Servings: Servings: 12 canapés
- 200 g lime juice
- 1/2 stalk lemongrass
- 1 kaffir lime leaf
- 20 g sugar
- 50 g egg white powder
- 2.8 g methylcellulose F50
- 4 sheets gelatin , bloomed
- 2 ripe avocados
- 1/4 cup minced red onion
- 1 jalapeño , finely minced
- 2 Tbsp. fresh cilantro , finely chopped
- 1/2 Tbsp. ground cumin , toasted
- 1/4 tsp. red wine vinegar
- 3 tsp. lime juice
- 1 cup corn kernels
- 1 cup heavy cream
- 1/2 kaffir lime leaf
- 1/2 stalk lemongrass , smashed
- 1/4 cup corn nuts , ground to powder
To make macaroon: Combine juice, 200g water, lemongrass, lime leaf and sugar. Bring to a simmer and then let steep for 15 minutes. Remove lemongrass stalk and lime leaf.
Remove 50g of the liquid and cool. Combine with methylcellulose and bring to a simmer. Add bloomed gelatin.
Take the remaining liquid (must equal 350g) and combine with sugar mixture and egg white powder. Whip in stand mixer with whip attachment until soft peak.
Slowly add methylcellulose-gelatin mixture to egg white mixture. Whip until cool and medium-to-stiff peak.
Immediately pipe using a round tip onto a dehydrator mat or silpat mat. They should resemble small domes.
Place into dehydrator and set at 125° for 8 to10 hours. (Alternatively, preheat a convection oven to 150° and dehydrate for 4 hours or more as needed.)
To make guacamole: Puree avocado in food processor. Add lime juice, red wine vinegar and cumin.
Put mixture into a mixing bowl and add remaining ingredients. Season with salt and pepper.
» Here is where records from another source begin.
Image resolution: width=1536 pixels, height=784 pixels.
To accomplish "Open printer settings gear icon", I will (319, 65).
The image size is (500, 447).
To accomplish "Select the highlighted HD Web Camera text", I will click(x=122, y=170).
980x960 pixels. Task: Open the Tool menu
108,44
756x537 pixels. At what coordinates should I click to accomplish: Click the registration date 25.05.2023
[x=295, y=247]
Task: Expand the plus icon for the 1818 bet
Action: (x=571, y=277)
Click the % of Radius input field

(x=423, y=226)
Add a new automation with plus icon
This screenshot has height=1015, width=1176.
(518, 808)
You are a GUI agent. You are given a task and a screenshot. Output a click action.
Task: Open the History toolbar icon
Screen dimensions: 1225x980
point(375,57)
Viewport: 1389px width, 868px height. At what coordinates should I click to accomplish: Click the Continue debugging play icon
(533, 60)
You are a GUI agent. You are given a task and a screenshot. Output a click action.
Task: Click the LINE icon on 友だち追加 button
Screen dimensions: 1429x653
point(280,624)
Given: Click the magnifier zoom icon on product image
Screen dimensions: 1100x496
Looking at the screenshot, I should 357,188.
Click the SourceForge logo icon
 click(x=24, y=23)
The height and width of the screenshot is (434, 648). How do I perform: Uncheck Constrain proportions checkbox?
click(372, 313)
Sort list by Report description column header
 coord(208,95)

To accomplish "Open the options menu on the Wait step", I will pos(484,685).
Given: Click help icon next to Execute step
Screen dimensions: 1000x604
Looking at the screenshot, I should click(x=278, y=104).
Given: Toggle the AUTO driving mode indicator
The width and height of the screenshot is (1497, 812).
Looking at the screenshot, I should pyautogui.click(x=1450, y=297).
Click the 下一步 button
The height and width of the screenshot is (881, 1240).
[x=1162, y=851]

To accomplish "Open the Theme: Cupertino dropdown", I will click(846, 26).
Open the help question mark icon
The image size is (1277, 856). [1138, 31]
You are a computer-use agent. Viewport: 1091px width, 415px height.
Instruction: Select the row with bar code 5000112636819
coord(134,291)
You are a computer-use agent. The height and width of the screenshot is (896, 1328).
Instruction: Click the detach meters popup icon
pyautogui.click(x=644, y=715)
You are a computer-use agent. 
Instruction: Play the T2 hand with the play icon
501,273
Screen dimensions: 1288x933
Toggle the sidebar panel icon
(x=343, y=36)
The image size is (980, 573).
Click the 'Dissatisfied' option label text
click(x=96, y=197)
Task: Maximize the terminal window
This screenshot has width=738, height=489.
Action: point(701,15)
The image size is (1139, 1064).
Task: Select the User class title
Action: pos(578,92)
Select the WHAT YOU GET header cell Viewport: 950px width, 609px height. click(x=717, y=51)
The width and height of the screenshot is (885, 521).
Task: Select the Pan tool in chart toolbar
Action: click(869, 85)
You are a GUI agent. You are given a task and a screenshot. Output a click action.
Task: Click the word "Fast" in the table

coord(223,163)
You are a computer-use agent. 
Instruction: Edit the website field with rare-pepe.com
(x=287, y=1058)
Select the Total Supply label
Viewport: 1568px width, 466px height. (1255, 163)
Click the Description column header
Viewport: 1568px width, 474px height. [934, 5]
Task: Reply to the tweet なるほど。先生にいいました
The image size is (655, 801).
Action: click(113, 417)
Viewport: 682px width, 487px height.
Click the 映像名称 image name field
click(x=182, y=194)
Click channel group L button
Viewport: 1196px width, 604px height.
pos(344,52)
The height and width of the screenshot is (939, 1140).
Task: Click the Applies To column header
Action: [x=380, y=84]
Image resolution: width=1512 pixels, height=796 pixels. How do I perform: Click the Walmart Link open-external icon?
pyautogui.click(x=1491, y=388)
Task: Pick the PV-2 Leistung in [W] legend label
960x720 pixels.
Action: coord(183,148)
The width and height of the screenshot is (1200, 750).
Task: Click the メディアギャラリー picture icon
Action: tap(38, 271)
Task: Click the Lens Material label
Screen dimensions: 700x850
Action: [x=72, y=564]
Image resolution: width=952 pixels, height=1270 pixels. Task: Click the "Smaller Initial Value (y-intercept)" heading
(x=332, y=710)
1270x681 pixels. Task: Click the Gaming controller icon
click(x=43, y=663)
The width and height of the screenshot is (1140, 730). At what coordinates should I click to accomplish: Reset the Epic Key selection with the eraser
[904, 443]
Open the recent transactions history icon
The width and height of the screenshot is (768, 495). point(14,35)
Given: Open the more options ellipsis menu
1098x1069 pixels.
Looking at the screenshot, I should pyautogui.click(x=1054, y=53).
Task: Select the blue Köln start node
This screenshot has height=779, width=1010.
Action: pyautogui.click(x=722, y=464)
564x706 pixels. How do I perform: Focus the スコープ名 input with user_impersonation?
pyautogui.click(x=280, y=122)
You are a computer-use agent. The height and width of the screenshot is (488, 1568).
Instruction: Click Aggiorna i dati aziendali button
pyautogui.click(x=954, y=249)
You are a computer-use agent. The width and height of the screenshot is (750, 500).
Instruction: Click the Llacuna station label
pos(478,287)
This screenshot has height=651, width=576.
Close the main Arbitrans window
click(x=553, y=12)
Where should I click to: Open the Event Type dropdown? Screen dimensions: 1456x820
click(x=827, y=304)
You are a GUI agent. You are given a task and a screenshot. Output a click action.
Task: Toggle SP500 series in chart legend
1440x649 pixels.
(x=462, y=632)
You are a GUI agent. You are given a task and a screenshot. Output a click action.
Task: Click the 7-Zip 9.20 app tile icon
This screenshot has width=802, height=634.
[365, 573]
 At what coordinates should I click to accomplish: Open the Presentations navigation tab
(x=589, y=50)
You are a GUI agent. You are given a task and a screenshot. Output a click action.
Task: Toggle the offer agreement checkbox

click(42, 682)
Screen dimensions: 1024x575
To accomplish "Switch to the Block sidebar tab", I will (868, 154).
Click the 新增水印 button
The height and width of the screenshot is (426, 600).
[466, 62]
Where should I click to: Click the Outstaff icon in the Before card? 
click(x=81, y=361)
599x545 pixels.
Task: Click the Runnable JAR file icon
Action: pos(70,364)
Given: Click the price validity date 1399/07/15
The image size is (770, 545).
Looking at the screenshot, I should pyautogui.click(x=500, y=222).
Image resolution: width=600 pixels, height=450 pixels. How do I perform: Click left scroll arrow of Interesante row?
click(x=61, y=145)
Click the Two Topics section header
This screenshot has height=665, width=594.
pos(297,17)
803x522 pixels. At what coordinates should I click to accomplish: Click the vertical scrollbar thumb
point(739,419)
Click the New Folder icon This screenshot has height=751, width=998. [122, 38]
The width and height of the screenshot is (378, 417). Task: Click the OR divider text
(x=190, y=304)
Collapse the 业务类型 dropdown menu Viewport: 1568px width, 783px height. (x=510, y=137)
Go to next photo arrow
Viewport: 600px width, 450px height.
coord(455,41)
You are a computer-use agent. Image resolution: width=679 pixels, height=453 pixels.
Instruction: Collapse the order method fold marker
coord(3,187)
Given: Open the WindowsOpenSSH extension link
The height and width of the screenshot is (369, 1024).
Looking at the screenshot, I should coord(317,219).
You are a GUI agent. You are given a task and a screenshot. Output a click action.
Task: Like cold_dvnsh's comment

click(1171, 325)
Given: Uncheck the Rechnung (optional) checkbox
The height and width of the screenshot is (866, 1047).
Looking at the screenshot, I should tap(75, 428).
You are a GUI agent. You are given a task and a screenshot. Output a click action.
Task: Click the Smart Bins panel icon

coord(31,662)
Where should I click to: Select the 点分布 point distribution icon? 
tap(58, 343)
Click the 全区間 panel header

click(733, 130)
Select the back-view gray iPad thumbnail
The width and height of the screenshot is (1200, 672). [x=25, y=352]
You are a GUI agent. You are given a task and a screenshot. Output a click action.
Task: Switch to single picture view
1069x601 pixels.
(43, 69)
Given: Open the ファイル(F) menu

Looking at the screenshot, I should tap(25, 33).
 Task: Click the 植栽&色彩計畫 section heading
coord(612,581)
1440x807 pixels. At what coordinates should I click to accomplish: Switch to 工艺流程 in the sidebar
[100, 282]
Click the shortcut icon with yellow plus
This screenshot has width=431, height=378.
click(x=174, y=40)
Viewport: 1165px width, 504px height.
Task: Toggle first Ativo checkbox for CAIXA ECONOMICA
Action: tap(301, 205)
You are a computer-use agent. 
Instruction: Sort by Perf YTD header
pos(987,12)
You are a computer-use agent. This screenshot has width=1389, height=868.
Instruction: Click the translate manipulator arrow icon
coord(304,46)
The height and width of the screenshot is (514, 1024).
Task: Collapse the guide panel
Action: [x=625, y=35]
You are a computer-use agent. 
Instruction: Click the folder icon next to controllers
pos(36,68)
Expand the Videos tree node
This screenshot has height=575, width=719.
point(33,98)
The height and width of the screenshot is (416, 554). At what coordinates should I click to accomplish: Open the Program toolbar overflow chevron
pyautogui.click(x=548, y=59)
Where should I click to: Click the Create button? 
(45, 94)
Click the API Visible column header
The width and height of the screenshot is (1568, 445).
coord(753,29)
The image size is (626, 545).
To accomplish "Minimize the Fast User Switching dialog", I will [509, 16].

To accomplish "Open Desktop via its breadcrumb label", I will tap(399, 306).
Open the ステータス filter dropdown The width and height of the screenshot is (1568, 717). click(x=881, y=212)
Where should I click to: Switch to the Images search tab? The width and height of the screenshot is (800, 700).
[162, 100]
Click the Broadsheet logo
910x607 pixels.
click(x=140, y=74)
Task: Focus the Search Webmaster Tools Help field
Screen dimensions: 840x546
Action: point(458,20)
Place in a piping bag with a small, round tip.
To make corn pureé: Sweat lemongrass and lime leaf. Add corn kernels and sweat for 10 minutes.
Add cream and simmer for additional 10 minutes.
Remove lemongrass and lime leaf and puree in blender. Pass through tamis.
To serve: Make a hole in the bottom of the macaroon. Pipe in guacamole. Spoon small amount of corn puree and set macaroon on top. Dust with corn nut powder.